§ Texto de origem:
▽
O apelante tece críticas à decisão da matéria de facto da 1ª instância. Lendo as conclusões da sua alegação recursiva, constata-se facilmente que o apelante não concretiza quais os factos que o Tribunal “a quo” deveria ter dado como provados ou como não provados. Veja-se, a título meramente exemplificativo, a forma como se mostra redigida a conclusão 7ª, em que o apelante refere que o Tribunal “a quo” desconsiderou, ainda, matéria de facto que deveria ter dado como assente, sem dizer que matéria concreta foi essa.
Nas entrelinhas das conclusões e do arrazoado da alegação do apelante colhe-se, porém, que a apelante pretende que se dê também como provado que a devolução do cheque de € 17.000,00 com o fundamento invocado de “apresentação fora de prazo” se ficou a dever a mero lapso dos seus serviços administrativos; que as contas sobre as quais os cheques foram sacados tinham saldo devedor; e que, ao apor nos três primeiros cheques referidos no item 1º dos factos o motivo de devolução como sendo por coacção moral, se limitou a seguir a instrução do Banco de Portugal nº 125/96.
△
§ Conjunto de dados:
▽
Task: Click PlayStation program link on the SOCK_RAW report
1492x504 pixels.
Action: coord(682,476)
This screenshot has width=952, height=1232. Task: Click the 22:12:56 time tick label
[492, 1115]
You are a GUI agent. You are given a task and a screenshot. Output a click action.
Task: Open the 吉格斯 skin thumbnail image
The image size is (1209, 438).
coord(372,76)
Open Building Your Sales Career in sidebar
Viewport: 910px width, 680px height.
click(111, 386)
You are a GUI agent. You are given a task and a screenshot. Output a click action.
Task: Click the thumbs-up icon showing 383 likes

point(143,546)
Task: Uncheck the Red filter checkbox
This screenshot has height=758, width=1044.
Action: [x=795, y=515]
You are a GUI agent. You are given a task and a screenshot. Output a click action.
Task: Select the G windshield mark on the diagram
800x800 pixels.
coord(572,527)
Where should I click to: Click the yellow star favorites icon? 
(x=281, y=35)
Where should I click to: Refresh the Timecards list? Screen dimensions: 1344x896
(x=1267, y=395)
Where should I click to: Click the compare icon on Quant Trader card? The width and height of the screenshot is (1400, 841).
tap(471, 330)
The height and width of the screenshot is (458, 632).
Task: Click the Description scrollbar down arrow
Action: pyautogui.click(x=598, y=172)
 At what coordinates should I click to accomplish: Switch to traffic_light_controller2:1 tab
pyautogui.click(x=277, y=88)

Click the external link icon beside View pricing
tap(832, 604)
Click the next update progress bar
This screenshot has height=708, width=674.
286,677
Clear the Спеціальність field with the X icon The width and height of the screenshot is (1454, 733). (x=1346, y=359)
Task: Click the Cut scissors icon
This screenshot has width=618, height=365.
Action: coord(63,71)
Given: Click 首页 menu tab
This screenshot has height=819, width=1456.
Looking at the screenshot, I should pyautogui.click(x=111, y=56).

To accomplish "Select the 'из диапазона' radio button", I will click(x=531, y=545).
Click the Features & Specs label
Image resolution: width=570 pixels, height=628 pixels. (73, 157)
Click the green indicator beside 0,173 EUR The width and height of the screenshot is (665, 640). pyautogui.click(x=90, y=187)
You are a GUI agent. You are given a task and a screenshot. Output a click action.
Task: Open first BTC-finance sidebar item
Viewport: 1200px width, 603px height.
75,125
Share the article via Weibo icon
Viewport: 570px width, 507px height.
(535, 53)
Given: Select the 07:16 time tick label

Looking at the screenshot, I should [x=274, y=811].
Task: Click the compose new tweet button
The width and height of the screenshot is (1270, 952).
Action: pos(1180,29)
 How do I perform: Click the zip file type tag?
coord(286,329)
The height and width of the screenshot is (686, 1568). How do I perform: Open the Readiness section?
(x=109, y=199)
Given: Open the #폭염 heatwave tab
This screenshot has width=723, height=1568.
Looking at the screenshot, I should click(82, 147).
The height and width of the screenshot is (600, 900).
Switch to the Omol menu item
△
§ Instruções das tarefas:
1. Liste todos os factos que, segundo o texto de origem, o apelante pretende que também sejam dados como provados.
2. Responda a estas perguntas sobre o texto de origem:
(a) Que conclusão da alegação é dada como exemplo?
(b) Qual é o valor do cheque devolvido por "apresentação fora de prazo"?
(c) Qual é o número da instrução do Banco de Portugal referida?
3. Resuma o texto de origem em duas frases.
Responda com base só no texto de origem, sem usar as linhas.

§ Soluções dos exercícios:
1.
- A devolução do cheque de € 17.000,00 com o fundamento de "apresentação fora de prazo" deveu-se a mero lapso dos seus serviços administrativos.
- As contas sobre as quais os cheques foram sacados tinham saldo devedor.
- Ao indicar nos três primeiros cheques do item 1º dos factos a coacção moral como motivo de devolução, limitou-se a seguir a instrução do Banco de Portugal nº 125/96.

2.
(a) A conclusão 7ª.
(b) € 17.000,00.
(c) Nº 125/96.

3. O apelante critica a decisão da matéria de facto da 1ª instância, mas nas conclusões não diz quais os factos que o tribunal deveria ter dado como provados ou não provados. Da alegação percebe-se, porém, que pretende ver provado o seguinte: a devolução do cheque de € 17.000,00 por "apresentação fora de prazo" deveu-se a um lapso administrativo, as contas tinham saldo devedor e, ao indicar a coacção moral nos três primeiros cheques, seguiu a instrução do Banco de Portugal nº 125/96.